Pete
WALKER, d’un monde à l’autre.
Si
vous me lisez et supportez ma prose depuis un bail, vous connaissez ma passion
et mon attachement pour le cinéma d’épouvante britannique, ma passion pour les Horror Movies. Hammer Forever n’a pas été créé sur un malentendu hasardeux, ça se
saurait. La Hammer a brillé de mille feux et a ébloui notre cinéphilie de son incandescence. Pour autant, à l’ombre de cette géante, toujours en Angleterre,
d’autres sujets de sa majesté ont œuvré avec talent pour le cinéma que nous
chérissons tant.
Pete
WALKER, par exemple, natif de Brighton
dans le Sud de l’Angleterre (1939). Autant, et à juste titre, Terence FISHER et
John GILLING ont été portés aux nues par la critique et le public, autant le
savoir-faire de Roy Ward BAKER ou de Val GUEST a été souligné et défendu,
autant Pete WALKER est cantonné dans un relatif anonymat et fait rarement
l’occasion de la part de mes confrères d’une rétrospective, hormis un très beau
numéro de Nostalgia, le fanzine de Lucas BALBO.
Pourtant,
il apparait aujourd’hui comme celui qui cristallise le mieux dans son œuvre le
passage de témoin entre le cinéma d’épouvante classique et l’horreur moderne.
Ces monstres ne sont plus victoriens mais contemporains, ce ne sont plus des
créatures légendaires mais des méchants ordinaires. La force et la singularité
de son point de vue naissent de son ambiguïté, de ses intentions sur le fil du
rasoir, de son funambulisme entre conservatisme et modernisme, de son fond
réactionnaire derrière le vernis du progrès.
Ses
films mordent les institutions là où la douleur se niche. Frightmare qui donna ses lettres de noblesse à la Hagsploitation griffe le jeunisme
ambiant du cinéma d’horreur qui, au fil des années, voit ses protagonistes
rajeunir de plus en plus, jusqu’à être carrément envahi par les teenagers dans
les années 80. L’homme d’église de Mortelles
confessions n’est pas un modèle de charité chrétienne, ce n’est pas le
genre de type à tendre l’autre joue. Ce personnage dénonce l’éternelle
hypocrisie des religions tout en s’imaginant comme ultime rempart de la
décadence. Pete WALKER ne choisit aucun camp. Il n’a pas d’autre pareil quand
il s’agit de donner l’impression d’en préférer un pour mieux défendre l’autre.

···

Tâche courte 1:
Recopiez à l'identique le listing, depuis son tout début jusqu'à la ligne contenant "point(580,334)", incluse, en omettant les images.

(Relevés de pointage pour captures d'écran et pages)
···

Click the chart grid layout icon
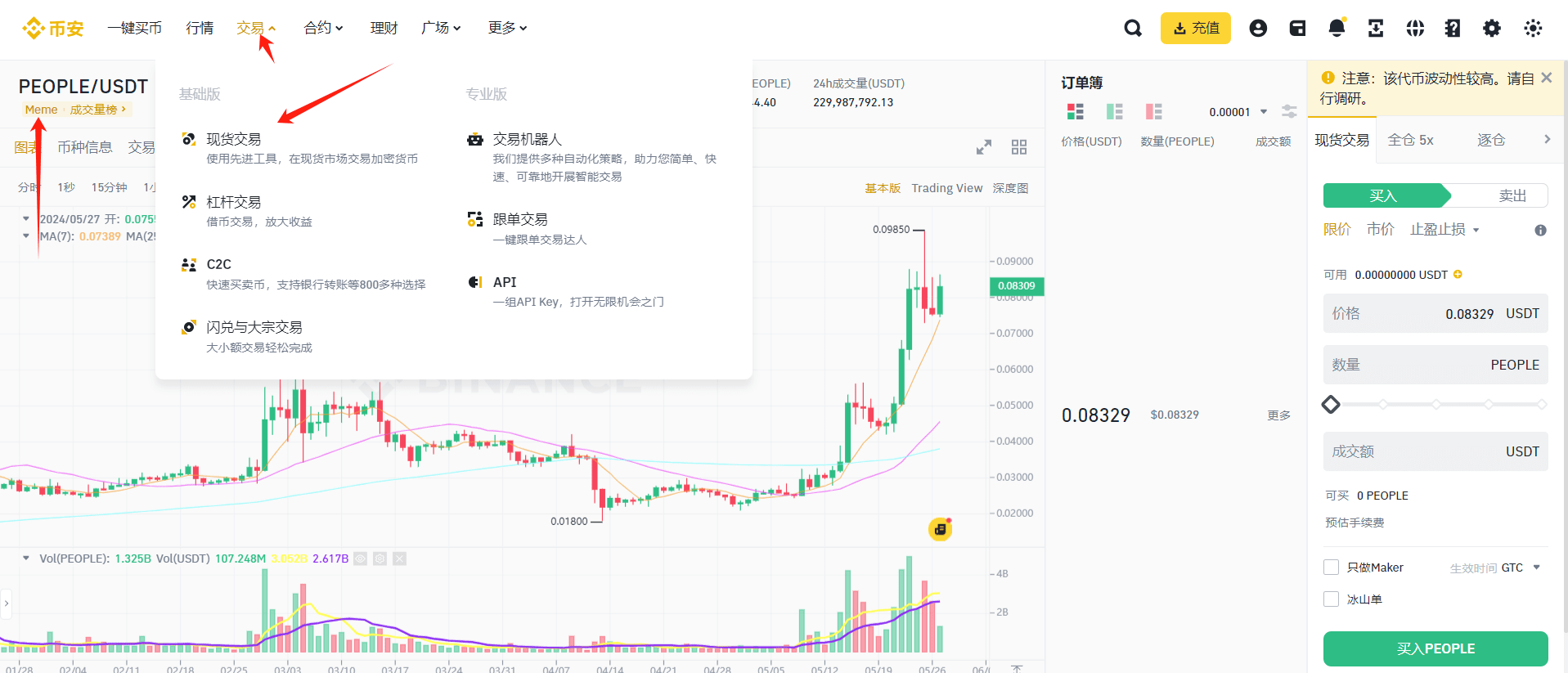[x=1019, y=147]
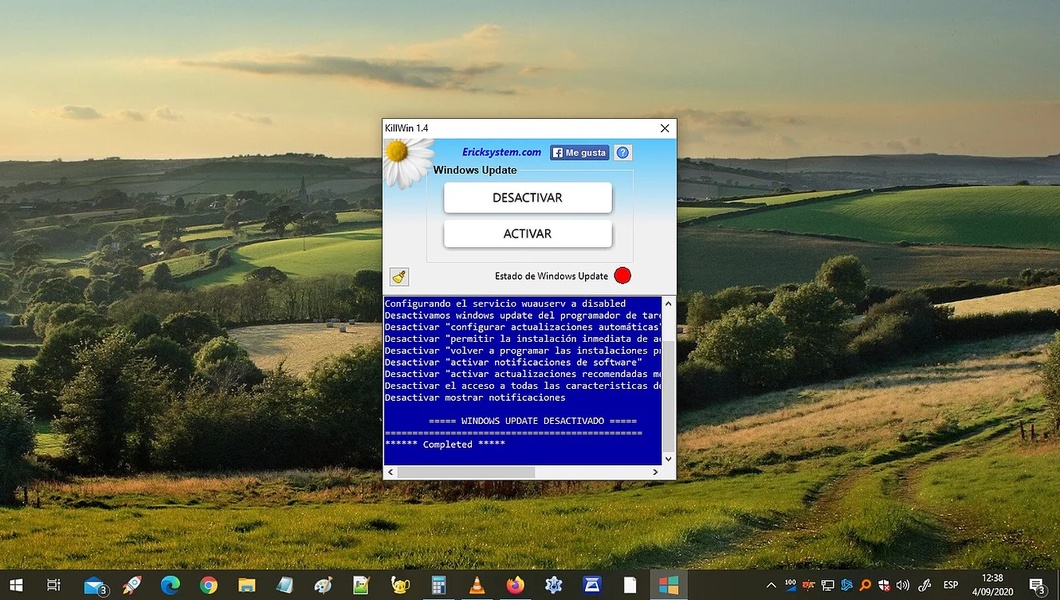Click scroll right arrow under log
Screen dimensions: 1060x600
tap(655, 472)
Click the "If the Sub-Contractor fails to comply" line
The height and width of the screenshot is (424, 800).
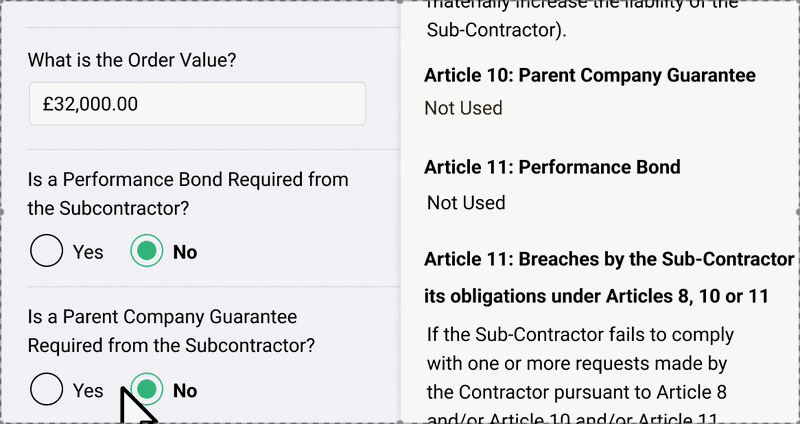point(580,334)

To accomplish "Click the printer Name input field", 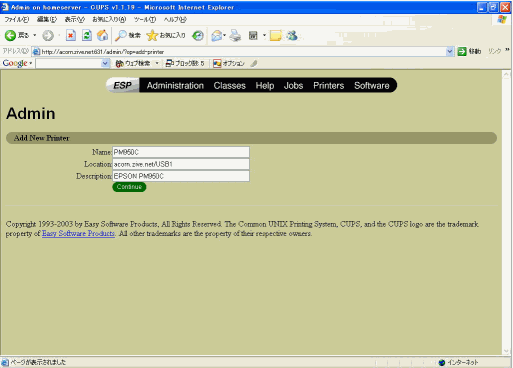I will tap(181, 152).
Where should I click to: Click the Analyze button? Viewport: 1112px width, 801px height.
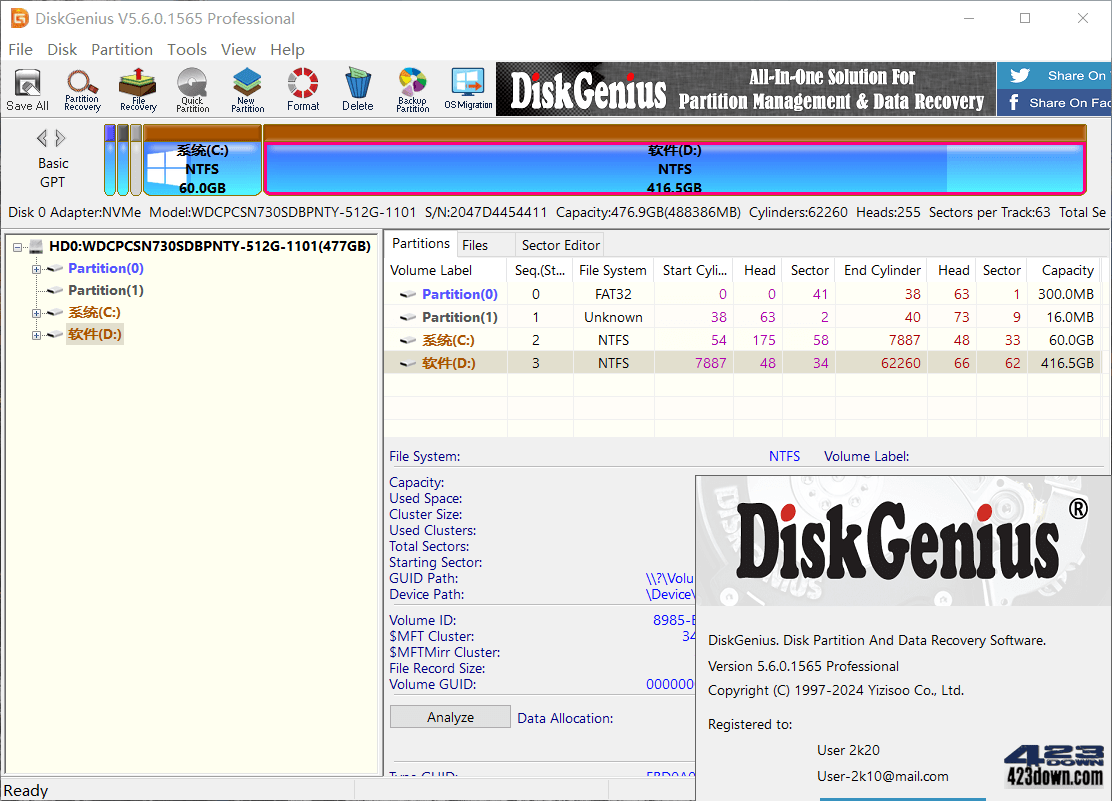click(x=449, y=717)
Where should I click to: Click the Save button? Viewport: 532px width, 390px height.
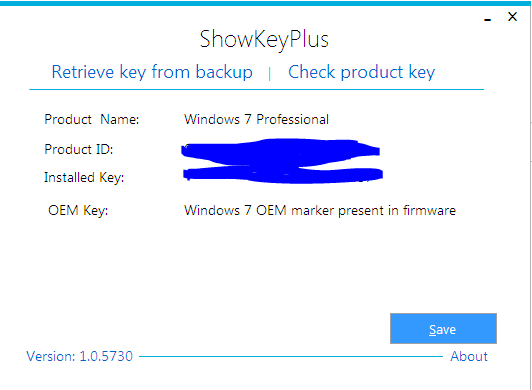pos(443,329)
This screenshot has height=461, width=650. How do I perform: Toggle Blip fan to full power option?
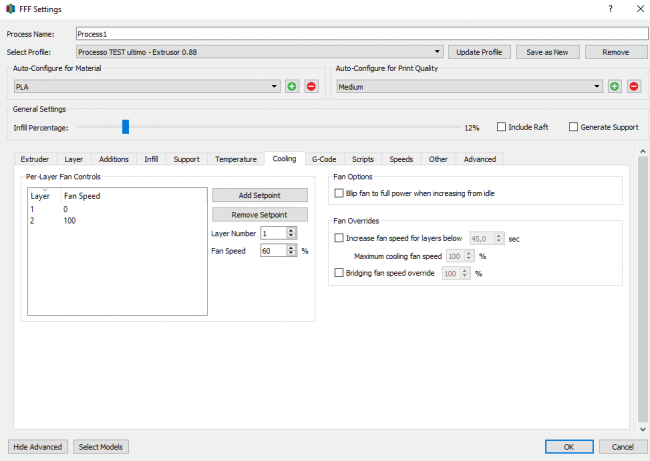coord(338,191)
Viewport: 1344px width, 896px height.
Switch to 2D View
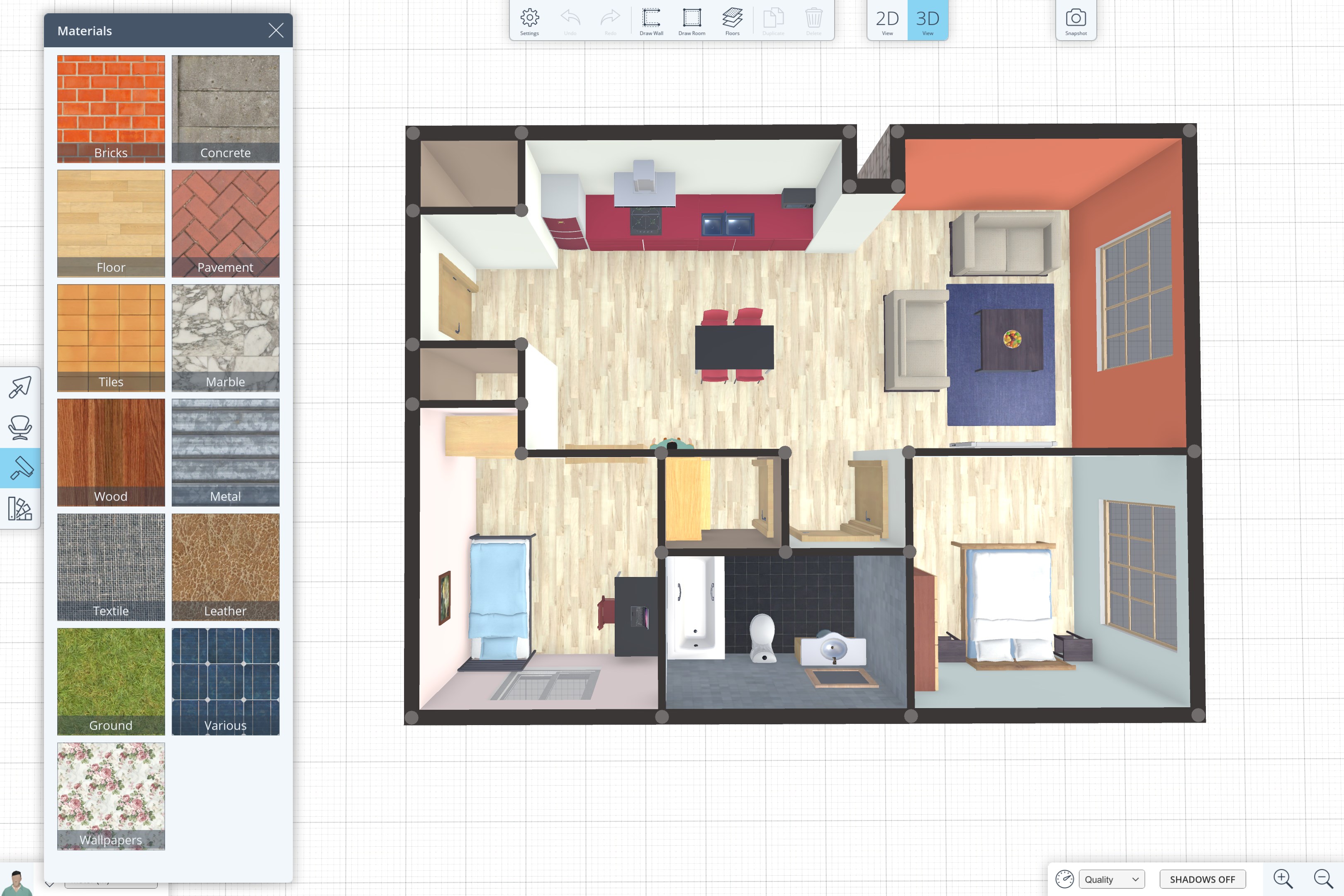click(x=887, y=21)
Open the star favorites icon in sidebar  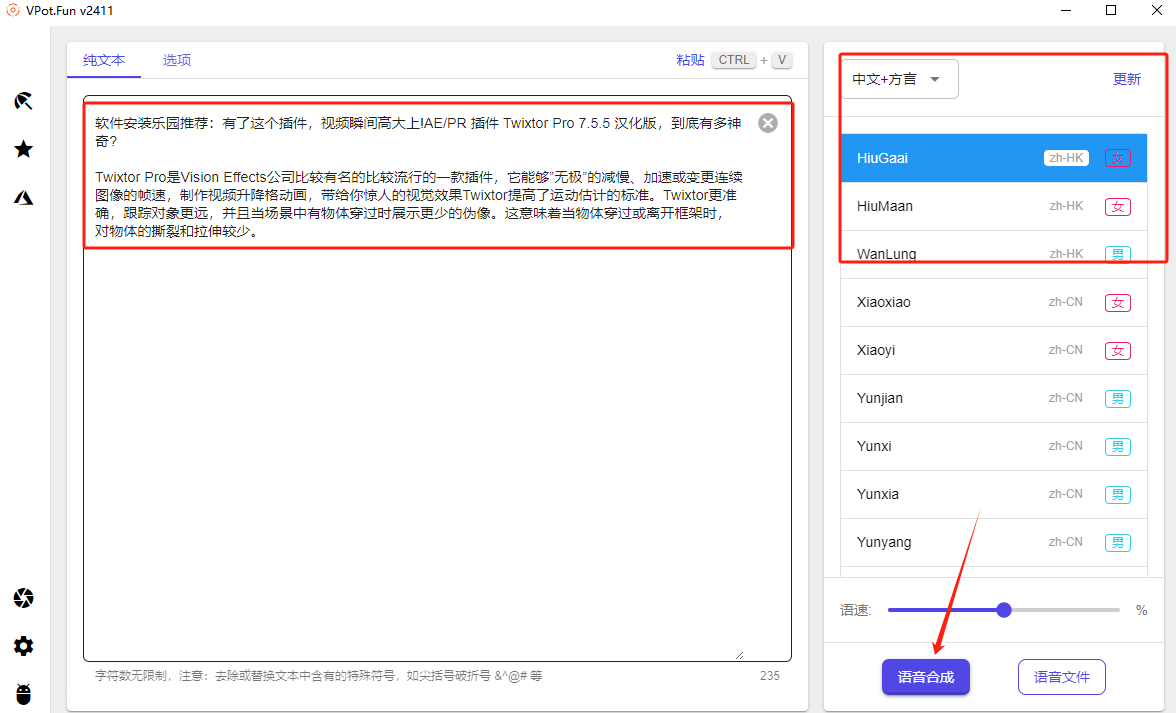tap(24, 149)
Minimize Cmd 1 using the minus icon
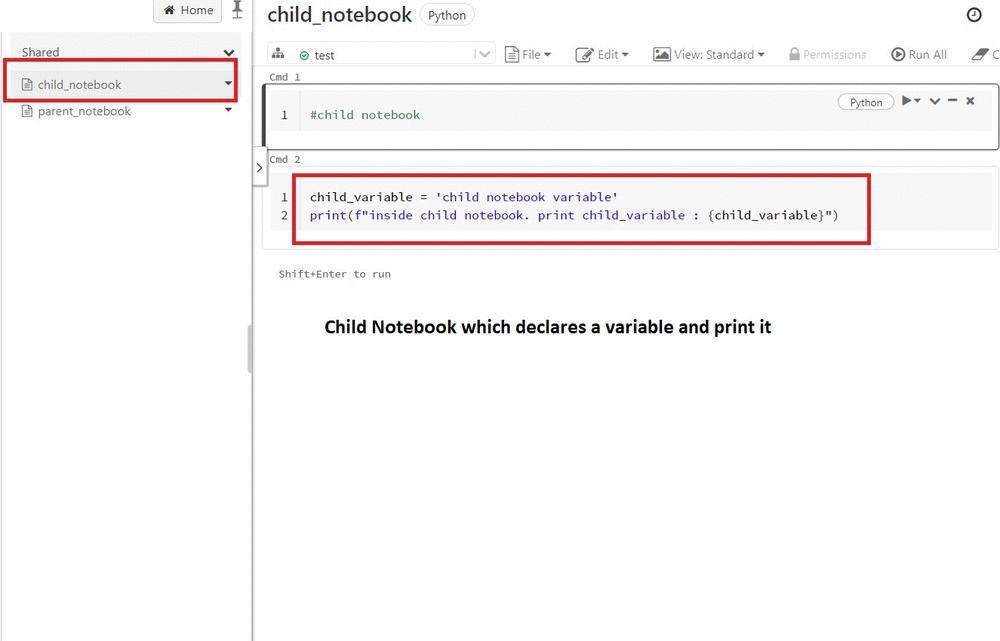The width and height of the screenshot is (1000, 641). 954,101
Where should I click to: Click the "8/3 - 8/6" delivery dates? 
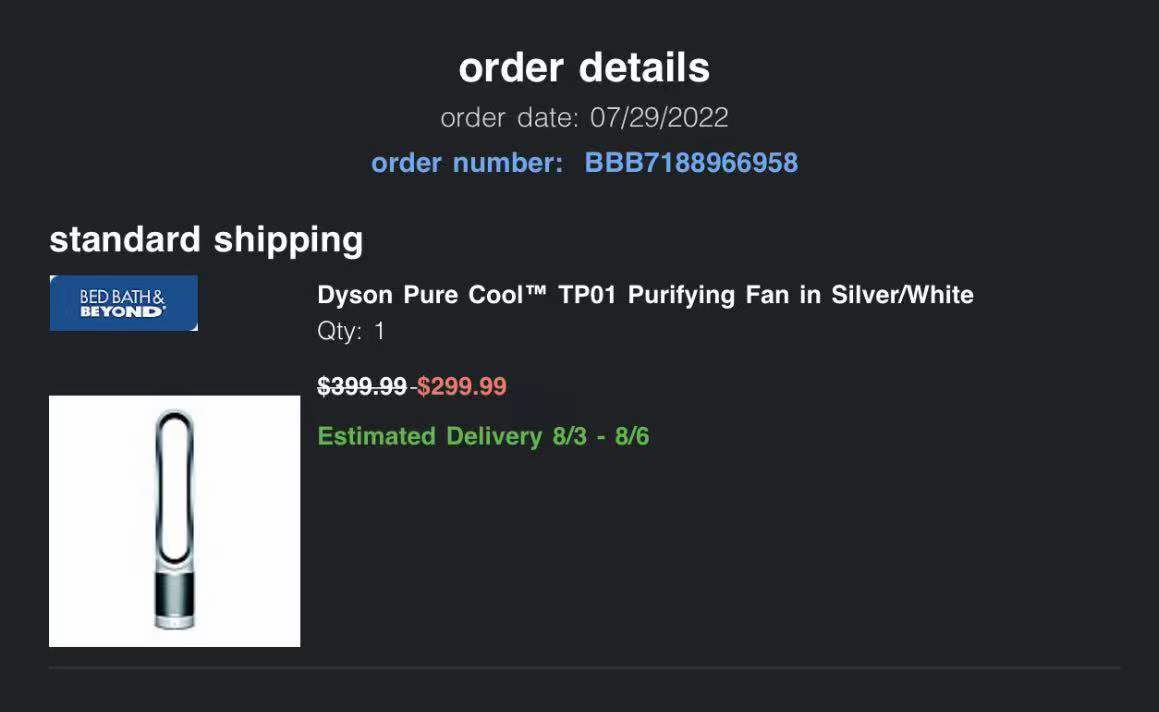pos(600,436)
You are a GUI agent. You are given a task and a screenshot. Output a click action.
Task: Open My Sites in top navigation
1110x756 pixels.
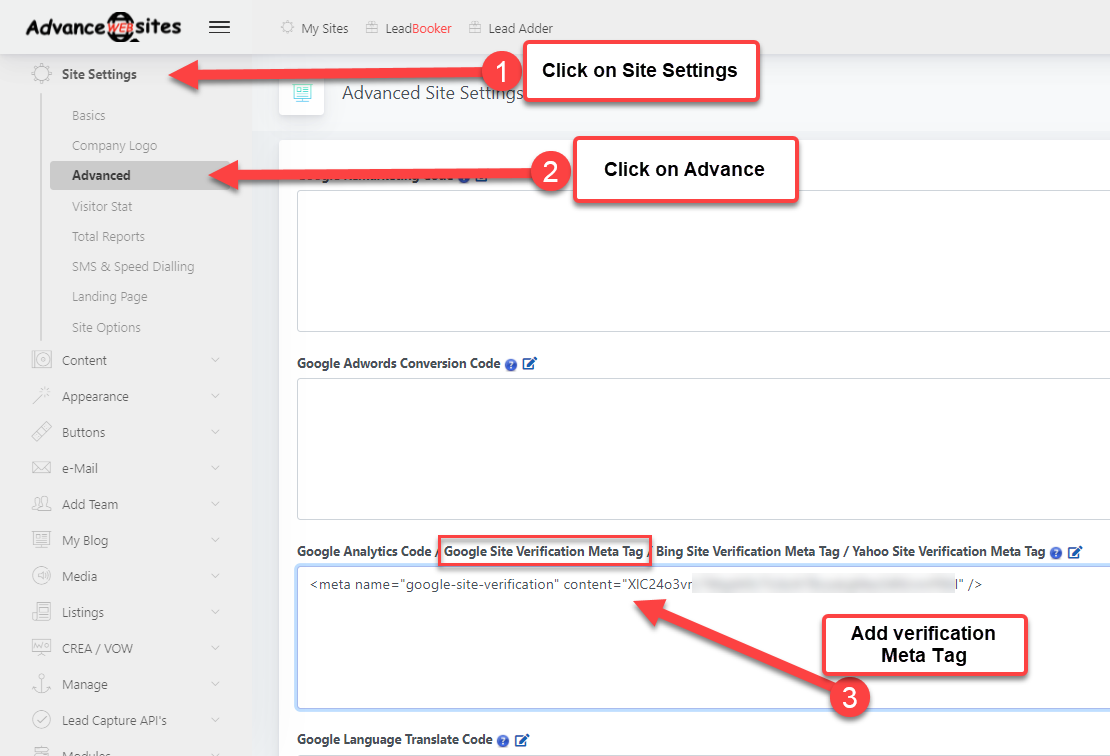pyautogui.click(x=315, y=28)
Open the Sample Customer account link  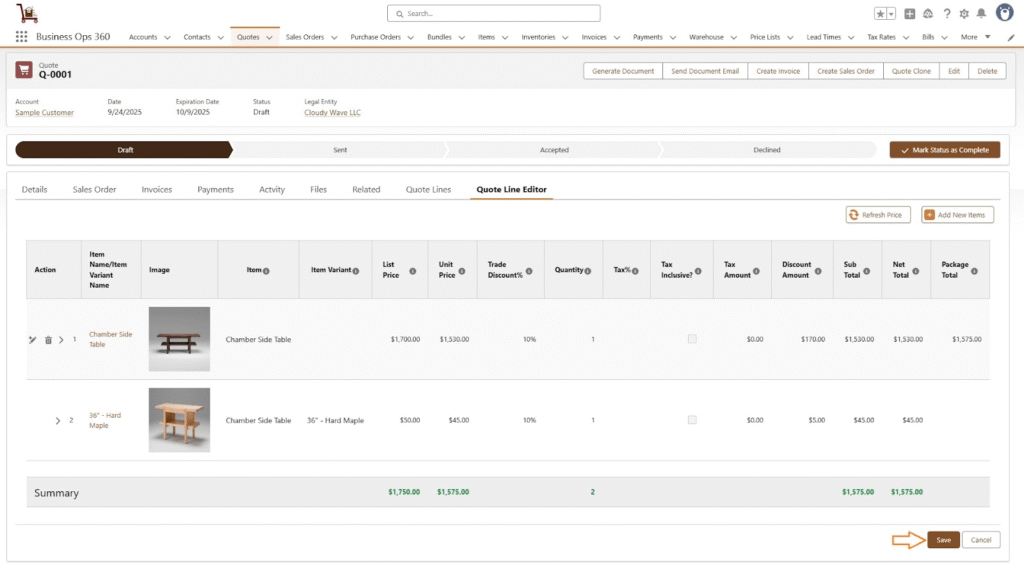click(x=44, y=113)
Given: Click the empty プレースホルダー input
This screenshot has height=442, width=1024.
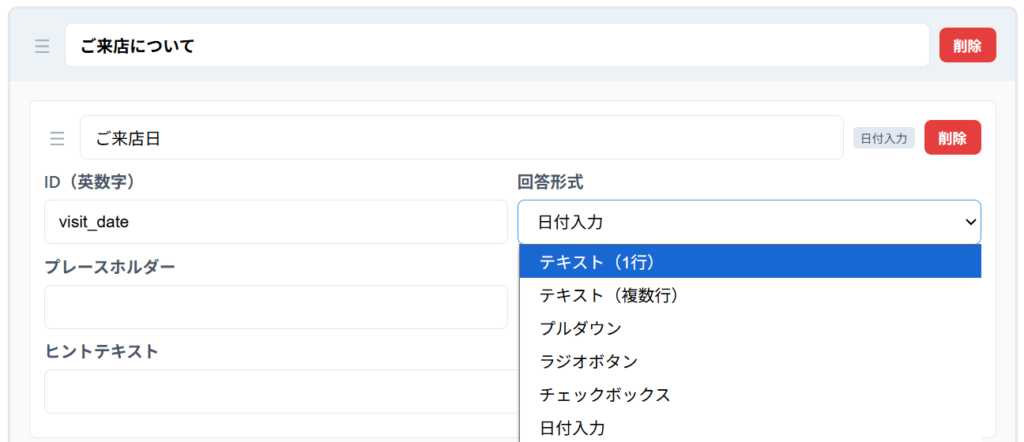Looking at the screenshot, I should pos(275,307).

···

Tâche courte 2:
D'après le texte retenu, de quelle ville Pete Walker est-il natif ?

Résultat 1:
Click the chart grid layout icon
[x=1019, y=147]
Click scroll right arrow under log
Screen dimensions: 1060x600
tap(655, 472)
Click the "If the Sub-Contractor fails to comply" line
The height and width of the screenshot is (424, 800).
point(580,334)

Résultat 2:
De Brighton, dans le Sud de l'Angleterre.